Required work =
A) In the article on children and cigarette logos, start at "Long gone are" and end after "from each other.". Rewrite that span with "Joe Camel" replaced by "Old Joe".
B) In the article on children and cigarette logos, what share of the 5- and 6-year-olds surveyed in the Pediatrics study could correctly identify at least one cigarette brand logo?

** Page excerpt follows **

Long gone are the days of Joe Camel and his cartoon pals gamboling across cigarette ads and peering out from packages, but does that mean kids don’t recognize certain brands of smokes when they see them? Nope, says one study — even without blatant gimmicks to draw in the younger set, children can still tell cigarette logos apart from each other.
Back in 1991, researchers working on a study about kids and cigarettes found that 91% of 6-year-olds surveyed could match Old Joe’s cartoon character with a photo of a cigarette, making him on par with Mickey Mouse so far as recognition goes. One might think things have changed in the two decades since, but alas, says a new study, not so much.
A study in Pediatrics published online today found that around the world, children are paying attention to cigarette marketing. Researchers saw 68% of 2,400 children ages 5 and 6, surveyed in Brazil, China, India, Nigeria, Pakistan and Russia could correctly identify at least one cigarette brand logo in a game that matched objects with logos.
The authors of the study point to previous studies showing that when kids are exposed to tobacco marketing, they’re more likely to smoke cigarettes as adults. Therefore, the authors write, stronger regulations are required to better protect “this vulnerable population” from the “great efforts” of tobacco companies to encourage kids to use such products.
Removing logos altogether from product packaging or setting up minimum distances between retailers that sell cigarettes and areas kids frequent could serve to keep cigarettes from becomign too familiar to children, suggest the authors.

** End of Page excerpt **
** Records supplied follows **

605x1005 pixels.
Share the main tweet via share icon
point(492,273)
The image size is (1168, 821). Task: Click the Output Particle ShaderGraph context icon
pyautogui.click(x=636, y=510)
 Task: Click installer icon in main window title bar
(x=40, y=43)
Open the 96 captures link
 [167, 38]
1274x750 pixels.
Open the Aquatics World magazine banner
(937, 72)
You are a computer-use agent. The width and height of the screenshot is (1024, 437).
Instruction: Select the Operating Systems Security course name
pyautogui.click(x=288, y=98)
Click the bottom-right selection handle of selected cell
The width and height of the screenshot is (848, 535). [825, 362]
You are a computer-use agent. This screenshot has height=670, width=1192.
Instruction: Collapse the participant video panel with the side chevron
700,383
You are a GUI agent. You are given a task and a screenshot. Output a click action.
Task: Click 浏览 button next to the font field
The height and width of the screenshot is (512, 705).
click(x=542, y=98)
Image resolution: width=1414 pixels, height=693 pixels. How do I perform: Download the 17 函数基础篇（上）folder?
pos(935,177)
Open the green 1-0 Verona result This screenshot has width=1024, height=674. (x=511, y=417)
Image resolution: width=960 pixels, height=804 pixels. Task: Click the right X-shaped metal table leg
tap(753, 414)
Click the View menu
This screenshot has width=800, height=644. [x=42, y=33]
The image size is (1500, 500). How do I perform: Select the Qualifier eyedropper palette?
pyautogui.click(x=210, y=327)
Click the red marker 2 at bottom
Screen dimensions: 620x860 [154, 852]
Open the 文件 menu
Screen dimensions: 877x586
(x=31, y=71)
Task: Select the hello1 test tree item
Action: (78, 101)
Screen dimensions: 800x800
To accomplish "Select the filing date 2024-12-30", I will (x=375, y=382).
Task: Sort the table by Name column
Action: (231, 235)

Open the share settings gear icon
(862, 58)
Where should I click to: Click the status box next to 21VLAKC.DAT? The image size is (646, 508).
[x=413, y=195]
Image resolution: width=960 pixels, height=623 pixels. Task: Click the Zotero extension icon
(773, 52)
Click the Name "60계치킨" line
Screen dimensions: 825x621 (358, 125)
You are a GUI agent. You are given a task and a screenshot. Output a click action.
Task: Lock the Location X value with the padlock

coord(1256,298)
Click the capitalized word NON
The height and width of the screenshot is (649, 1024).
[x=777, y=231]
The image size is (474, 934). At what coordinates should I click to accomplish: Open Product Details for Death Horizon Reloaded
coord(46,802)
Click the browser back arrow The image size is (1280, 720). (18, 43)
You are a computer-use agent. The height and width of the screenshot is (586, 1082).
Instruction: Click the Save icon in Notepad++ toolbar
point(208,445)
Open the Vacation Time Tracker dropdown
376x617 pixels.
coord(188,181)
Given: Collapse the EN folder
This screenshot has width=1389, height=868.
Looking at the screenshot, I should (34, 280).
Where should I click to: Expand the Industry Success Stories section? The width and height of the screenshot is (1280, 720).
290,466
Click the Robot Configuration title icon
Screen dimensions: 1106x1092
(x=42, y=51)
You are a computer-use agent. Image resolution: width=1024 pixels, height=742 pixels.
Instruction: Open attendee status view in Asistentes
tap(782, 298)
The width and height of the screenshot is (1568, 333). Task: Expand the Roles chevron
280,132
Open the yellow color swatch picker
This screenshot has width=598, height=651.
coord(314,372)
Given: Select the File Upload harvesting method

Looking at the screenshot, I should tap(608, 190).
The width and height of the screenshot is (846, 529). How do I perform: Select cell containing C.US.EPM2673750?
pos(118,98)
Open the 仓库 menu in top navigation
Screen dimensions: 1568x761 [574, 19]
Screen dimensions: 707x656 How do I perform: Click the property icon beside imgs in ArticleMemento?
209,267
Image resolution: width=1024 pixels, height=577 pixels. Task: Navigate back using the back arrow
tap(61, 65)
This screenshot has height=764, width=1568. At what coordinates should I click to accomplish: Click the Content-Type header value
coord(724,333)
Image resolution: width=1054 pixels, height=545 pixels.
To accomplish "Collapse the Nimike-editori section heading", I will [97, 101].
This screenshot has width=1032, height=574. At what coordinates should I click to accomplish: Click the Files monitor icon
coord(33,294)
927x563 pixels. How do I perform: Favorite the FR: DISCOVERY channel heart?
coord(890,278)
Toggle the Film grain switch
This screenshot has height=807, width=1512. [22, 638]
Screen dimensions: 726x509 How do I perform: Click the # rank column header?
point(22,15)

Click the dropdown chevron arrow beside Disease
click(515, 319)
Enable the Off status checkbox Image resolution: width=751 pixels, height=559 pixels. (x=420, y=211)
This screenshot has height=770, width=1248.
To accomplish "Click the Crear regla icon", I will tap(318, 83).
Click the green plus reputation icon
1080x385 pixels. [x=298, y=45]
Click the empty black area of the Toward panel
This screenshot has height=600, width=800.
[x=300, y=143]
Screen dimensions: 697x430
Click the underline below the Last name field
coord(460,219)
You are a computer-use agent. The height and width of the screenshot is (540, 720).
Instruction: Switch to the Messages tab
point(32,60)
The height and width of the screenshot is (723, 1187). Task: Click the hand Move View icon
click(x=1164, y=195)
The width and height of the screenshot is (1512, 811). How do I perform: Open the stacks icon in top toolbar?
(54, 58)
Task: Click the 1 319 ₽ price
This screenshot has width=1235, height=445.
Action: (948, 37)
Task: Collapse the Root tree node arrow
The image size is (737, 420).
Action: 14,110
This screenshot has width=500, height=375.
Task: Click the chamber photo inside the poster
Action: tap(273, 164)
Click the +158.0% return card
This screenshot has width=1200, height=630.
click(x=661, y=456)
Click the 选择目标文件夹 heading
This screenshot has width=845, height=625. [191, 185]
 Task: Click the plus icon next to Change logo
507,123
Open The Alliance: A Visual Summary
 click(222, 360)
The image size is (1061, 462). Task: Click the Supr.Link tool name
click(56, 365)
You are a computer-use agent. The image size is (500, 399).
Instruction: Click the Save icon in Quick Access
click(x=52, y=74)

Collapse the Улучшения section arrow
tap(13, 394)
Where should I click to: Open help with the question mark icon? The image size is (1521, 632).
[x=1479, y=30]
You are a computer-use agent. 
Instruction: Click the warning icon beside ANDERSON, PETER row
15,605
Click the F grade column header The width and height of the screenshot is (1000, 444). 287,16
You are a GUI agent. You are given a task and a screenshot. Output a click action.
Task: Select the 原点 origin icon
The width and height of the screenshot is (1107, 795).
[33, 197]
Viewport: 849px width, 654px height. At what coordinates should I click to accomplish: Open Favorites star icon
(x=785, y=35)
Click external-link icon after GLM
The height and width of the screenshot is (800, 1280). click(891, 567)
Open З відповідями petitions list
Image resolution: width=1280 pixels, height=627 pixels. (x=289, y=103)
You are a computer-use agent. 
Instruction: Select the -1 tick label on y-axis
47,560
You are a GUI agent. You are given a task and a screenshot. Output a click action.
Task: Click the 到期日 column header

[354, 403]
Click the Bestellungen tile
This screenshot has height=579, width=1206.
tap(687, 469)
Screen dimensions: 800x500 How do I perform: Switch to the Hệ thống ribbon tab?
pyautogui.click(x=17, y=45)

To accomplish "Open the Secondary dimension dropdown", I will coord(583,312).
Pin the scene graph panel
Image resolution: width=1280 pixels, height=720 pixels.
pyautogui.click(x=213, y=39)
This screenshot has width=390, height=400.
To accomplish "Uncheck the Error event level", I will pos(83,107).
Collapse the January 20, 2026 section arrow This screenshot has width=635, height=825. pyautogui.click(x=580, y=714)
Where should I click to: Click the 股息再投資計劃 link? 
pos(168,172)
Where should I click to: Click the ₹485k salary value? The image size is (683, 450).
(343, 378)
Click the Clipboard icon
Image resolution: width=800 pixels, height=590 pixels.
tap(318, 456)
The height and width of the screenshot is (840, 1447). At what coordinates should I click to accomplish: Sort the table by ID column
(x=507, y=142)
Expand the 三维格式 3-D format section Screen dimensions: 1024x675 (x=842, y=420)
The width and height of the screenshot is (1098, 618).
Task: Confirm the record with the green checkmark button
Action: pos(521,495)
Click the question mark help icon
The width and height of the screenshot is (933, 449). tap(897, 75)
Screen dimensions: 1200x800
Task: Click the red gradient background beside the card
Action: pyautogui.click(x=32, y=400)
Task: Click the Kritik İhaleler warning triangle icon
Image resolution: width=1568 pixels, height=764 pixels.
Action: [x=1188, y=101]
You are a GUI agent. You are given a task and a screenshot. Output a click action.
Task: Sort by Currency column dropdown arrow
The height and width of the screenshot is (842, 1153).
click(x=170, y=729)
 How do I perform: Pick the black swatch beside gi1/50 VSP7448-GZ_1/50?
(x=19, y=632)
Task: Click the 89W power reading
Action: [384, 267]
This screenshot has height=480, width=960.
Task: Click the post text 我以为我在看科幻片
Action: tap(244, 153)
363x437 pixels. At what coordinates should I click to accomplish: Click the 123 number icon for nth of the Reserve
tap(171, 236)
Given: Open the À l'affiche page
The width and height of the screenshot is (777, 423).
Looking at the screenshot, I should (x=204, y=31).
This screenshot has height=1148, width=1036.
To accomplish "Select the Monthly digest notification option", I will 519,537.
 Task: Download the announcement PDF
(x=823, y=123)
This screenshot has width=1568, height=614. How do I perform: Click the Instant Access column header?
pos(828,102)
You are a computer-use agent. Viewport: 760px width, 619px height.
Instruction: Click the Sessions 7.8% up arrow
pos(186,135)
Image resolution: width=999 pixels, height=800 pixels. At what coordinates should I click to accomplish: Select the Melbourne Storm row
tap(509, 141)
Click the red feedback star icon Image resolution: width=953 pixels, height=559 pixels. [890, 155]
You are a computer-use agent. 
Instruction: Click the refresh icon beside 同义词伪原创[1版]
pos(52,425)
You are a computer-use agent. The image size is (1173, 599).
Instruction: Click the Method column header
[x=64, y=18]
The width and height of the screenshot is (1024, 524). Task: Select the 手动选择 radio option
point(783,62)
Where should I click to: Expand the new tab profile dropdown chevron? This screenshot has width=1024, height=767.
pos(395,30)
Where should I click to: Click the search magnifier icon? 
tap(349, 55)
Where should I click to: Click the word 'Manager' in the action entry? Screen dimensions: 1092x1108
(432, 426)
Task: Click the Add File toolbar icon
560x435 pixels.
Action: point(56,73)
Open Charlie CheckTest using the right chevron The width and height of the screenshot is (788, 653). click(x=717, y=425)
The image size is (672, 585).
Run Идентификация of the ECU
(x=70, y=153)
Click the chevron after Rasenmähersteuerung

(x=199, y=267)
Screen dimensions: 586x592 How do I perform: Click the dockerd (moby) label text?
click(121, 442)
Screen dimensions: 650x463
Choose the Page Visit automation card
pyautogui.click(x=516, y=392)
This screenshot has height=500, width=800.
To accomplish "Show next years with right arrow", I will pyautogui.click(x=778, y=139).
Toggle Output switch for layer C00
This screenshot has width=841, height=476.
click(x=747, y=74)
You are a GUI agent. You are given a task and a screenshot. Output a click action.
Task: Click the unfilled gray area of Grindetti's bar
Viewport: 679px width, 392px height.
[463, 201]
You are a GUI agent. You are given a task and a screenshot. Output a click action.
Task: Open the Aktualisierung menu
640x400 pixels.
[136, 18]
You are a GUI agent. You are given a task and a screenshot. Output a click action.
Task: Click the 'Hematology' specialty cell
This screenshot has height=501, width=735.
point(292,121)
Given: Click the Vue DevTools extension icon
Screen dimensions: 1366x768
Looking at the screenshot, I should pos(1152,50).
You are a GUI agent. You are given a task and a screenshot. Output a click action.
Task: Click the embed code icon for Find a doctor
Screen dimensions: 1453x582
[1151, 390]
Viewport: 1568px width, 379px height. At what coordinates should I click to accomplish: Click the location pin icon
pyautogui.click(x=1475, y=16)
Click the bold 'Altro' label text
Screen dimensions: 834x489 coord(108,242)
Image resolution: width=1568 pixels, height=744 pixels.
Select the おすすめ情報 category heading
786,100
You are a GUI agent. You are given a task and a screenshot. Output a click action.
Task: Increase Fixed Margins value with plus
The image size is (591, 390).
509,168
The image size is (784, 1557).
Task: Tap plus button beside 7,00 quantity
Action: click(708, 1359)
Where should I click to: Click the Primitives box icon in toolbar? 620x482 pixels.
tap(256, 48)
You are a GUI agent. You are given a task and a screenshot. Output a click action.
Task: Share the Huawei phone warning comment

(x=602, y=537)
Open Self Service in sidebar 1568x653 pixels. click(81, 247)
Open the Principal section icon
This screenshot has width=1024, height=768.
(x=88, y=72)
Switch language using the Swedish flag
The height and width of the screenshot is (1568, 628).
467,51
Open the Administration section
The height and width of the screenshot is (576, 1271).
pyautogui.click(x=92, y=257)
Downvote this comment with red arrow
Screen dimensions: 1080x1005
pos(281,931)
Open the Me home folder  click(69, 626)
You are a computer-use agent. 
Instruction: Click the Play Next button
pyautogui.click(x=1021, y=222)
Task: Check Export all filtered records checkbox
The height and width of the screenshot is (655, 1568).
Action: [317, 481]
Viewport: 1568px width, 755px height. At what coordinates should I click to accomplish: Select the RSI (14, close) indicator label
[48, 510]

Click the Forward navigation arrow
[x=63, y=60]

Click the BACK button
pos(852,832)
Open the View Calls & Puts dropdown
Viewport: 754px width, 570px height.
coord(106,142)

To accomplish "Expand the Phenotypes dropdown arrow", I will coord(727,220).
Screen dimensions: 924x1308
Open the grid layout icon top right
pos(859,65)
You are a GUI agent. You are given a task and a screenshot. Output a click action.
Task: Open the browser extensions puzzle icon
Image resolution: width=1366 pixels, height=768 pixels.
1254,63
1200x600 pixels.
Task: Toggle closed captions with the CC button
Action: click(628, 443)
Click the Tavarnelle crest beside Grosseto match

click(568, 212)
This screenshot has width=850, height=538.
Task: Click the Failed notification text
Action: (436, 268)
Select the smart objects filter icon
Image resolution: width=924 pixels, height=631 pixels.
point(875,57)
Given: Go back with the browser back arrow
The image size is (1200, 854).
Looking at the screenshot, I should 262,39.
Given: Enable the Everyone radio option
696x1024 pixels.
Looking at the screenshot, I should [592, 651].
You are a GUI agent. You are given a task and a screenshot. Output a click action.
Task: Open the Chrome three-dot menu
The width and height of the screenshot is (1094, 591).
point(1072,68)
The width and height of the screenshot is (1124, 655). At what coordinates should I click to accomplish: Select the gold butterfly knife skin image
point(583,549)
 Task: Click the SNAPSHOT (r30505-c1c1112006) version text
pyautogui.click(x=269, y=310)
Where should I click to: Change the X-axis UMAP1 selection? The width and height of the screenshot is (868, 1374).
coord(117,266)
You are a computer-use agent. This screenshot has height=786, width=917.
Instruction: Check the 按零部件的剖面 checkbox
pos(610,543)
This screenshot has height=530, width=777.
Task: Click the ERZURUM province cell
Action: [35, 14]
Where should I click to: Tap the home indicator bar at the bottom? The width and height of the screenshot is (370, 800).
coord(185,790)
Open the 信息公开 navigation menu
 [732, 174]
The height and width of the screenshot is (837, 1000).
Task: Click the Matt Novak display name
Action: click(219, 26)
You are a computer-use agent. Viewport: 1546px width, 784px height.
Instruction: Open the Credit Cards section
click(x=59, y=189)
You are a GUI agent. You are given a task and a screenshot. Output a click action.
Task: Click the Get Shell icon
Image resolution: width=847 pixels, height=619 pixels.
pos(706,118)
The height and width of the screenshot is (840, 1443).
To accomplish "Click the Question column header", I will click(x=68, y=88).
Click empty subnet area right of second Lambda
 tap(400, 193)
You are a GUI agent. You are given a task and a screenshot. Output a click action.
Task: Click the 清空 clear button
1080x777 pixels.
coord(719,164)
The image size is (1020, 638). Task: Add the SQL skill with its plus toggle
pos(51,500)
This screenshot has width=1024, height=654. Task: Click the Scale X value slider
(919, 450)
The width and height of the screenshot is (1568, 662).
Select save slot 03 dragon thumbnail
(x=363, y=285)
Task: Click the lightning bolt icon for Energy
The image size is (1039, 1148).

** End of Records supplied **

Answers to the tasks =
A)
Long gone are the days of Old Joe and his cartoon pals gamboling across cigarette ads and peering out from packages, but does that mean kids don’t recognize certain brands of smokes when they see them? Nope, says one study — even without blatant gimmicks to draw in the younger set, children can still tell cigarette logos apart from each other.

B) 68% of the 2,400 children surveyed.